Ich habe ihn zuerst für eine Einzelerscheinung gehalten. Im Sinne von: „Da war noch ein Haken über, Chef, ich hab ihn einfach irgendwo montiert.“ – „Passt, alles klar. Nun hängen Sie noch die Klopapierrollen verkehrt auf und Feierabend.
Aber der traurige Haken hat Kollegen in den anderen Toiletten. Neben jeder einzelnen Stationsmuschel ist ein trauriger, mattsilbriger Haken montiert und alle blicken resigniert, als hätten sie mit ihrem Hakendasein abgeschlossen. Es muss also einen Sinn geben für diese Metalloktopusse, die mit zwei wartenden Armen auf etwas Unbekanntes warten, um es sicher zu halten.

Das Rätsel um den Sinn dieses Hakens beschäftigt mich – ich habe allerdings auch nicht viel anderes zu tun hier. Lesen, Videos schauen, Untersuchungen absolvieren, Infusionen inhalieren, aufs nächste Essen (und eine entsprechende Verbesserung desselben) warten … und über den traurigen Haken am Klo nachdenken.
Die großen Rätsel der Menschheit sind im Krankenhaus weit weg. Brainfog und Fatigue sorgen dafür, dass man sich mit tieferer Philosophie in kleinem Ausmaß beschäftig und trostlose Haken bieten ausreichend Raum dazu.

Des Rätsels Lösung, der Sinn der Hakenexistenz erhellt sich mir ein paar Tage später per Zufall und wie so oft liegt die Antwort näher, als man denkt.

So gnä Frau, jetza gemma aufs Klo. Bring Sie gleich rüber, den Katheterbeutel nemma mit, ja klar. Schaugns, da simma schon, gleich sitz ma am Thron – Ha Ha – und daaaaa häng ma das Sackerl auf. Wenns fertig sind läutens bidde!

Ich stehe im Gang, am Weg zu meinem Thron und werde unfreiwillig Ohrenzeugin dieses Dialogs.

Man sagt, dass die Erleuchtung oft wie ein Sonnenaufgang über einen kommt. Manche erleben diesen Moment in einer Art mentalem Cinemascope, mit konzertanter Musik. Ein Vorhang hebt sich, Wolken lösen sich auch, die Nebel des Geistes lichten sich und man sieht die Lösung, erkennt die Antwort, versteht das Unverständliche, ist dem ultimativen Wissen einen Schritt näher. Ohm.
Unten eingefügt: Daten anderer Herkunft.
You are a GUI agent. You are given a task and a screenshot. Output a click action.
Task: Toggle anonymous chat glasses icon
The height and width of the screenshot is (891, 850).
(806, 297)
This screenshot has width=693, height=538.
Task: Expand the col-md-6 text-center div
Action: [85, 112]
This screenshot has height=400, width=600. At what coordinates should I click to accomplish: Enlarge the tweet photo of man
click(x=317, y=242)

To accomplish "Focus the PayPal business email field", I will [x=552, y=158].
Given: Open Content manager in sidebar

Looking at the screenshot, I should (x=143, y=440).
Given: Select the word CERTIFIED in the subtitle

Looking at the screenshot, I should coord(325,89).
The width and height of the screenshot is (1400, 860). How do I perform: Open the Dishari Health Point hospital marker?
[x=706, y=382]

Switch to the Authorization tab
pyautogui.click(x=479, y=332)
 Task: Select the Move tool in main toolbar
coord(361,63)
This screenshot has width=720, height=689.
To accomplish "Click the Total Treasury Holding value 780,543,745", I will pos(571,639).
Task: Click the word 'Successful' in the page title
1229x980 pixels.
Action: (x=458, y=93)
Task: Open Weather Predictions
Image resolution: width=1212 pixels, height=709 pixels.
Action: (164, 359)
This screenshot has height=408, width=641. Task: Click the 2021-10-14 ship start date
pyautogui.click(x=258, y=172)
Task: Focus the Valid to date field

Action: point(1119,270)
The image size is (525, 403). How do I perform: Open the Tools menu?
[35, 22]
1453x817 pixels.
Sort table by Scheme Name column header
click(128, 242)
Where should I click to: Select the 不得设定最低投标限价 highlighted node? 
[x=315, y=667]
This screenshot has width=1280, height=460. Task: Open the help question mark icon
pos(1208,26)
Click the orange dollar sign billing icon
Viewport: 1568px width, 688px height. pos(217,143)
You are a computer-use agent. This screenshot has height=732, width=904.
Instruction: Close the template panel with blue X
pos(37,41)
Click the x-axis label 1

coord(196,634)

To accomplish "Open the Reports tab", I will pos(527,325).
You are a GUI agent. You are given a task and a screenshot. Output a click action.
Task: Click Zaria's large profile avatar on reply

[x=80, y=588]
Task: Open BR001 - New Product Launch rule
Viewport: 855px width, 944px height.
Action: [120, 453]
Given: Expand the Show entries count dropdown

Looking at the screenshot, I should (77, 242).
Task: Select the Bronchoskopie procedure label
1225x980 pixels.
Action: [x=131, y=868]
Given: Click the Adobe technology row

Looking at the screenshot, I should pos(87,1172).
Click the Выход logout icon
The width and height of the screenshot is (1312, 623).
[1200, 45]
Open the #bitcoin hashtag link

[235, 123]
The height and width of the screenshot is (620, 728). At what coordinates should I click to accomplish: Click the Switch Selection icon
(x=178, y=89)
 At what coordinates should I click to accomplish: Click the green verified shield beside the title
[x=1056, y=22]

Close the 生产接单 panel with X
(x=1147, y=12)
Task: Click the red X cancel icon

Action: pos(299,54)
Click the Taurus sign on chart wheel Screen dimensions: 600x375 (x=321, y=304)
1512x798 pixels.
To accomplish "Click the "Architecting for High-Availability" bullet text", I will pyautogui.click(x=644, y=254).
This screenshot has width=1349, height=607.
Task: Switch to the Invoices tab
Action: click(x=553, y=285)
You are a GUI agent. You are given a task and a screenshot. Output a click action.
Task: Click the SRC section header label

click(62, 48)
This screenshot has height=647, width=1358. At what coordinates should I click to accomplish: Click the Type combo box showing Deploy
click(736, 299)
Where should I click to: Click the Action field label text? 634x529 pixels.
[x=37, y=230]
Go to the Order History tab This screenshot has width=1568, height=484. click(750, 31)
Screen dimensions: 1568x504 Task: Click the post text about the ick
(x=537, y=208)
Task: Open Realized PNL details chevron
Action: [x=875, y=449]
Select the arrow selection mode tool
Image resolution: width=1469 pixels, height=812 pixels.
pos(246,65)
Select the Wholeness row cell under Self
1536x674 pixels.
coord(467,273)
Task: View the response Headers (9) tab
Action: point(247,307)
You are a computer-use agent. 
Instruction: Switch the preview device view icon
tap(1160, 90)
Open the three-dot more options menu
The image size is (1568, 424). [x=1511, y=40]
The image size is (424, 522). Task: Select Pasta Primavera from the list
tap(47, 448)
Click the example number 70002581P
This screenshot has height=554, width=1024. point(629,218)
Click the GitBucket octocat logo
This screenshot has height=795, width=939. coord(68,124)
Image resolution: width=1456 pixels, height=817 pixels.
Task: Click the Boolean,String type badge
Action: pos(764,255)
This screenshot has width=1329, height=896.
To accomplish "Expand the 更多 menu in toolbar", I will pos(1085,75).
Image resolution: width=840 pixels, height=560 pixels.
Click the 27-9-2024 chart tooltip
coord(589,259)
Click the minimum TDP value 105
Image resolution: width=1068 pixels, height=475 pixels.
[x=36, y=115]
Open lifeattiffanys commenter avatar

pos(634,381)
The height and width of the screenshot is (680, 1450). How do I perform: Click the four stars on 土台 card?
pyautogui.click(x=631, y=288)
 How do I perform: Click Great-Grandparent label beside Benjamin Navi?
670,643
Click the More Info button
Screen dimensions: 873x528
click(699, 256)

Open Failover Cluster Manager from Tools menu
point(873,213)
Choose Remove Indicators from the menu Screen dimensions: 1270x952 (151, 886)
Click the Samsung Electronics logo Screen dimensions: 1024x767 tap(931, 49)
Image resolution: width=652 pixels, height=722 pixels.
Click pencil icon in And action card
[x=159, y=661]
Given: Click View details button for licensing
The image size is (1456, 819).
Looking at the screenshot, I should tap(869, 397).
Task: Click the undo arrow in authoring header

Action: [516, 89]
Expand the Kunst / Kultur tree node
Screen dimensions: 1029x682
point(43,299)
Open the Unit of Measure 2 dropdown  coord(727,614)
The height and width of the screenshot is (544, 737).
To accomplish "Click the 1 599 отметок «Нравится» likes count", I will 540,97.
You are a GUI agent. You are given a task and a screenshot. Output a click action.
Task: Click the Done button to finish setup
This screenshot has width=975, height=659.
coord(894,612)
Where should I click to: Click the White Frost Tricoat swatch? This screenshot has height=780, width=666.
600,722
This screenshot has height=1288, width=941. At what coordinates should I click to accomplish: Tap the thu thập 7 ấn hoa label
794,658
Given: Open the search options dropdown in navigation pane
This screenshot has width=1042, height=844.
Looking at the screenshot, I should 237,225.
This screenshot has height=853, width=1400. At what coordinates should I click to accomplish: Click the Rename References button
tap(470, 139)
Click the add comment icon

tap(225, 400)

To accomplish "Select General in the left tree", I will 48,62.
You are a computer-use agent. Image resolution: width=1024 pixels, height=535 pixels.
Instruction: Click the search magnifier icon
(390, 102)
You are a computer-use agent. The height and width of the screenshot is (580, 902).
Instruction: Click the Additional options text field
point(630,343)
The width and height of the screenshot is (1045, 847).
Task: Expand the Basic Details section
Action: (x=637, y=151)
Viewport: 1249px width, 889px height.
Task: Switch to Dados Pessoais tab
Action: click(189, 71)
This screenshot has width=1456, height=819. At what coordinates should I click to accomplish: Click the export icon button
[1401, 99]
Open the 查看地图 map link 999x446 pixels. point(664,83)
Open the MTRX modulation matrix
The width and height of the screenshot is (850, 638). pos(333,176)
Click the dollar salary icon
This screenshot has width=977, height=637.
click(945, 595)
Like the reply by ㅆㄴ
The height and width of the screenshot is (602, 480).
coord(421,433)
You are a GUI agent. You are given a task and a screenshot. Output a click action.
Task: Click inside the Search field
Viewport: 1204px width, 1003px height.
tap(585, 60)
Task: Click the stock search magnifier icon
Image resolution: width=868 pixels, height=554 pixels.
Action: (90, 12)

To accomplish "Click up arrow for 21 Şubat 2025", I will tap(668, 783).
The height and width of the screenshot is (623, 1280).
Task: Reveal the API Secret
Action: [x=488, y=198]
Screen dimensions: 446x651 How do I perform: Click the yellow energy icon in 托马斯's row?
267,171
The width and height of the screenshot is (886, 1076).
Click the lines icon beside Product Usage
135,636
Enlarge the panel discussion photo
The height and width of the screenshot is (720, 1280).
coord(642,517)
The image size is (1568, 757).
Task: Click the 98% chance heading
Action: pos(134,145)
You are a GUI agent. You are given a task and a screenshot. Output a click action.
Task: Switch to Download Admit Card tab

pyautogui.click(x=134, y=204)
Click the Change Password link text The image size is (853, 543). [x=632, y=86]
Ich steh einfach nur mitten am Gang, eingefroren in der Bewegung, und blicke blicklos eine mausbeige Wand an, während in meinem Inneren der Groschen fällt und das auch noch hämisch kichernd. Die Reinigungskraft winnert den Boden um mich herum und wundert sich nicht über die Statue im Weg – solche katatonische Erkenntisstarren dürften hier öfter passieren.

Haken 2 - Schräge G´schichten: Der traurige Haken

Klar, ganz klar – der Haken hält den Katheterbeutel für die, die den Rest des Stoffwechsels am Locus erledigen wollen und können. Er ist der Pissbeutelhalter. Darum die Höhe, darum der Eindruck, dass der Haken kaum bis nie genutzt wird. Darum der frustrierte, traurig-resignierte Gesichtsausdruck mit dem unsichtbaren Motto, dass sowieso schon alles egal ist, man nicht tiefer sinken kann.

Weil der kleine trostlose Haken sich in seinen Nicht-Mal-Scheiß-Job drein gefunden hat.
Aber immerhin hat er für manche eine tragende Funktion inne.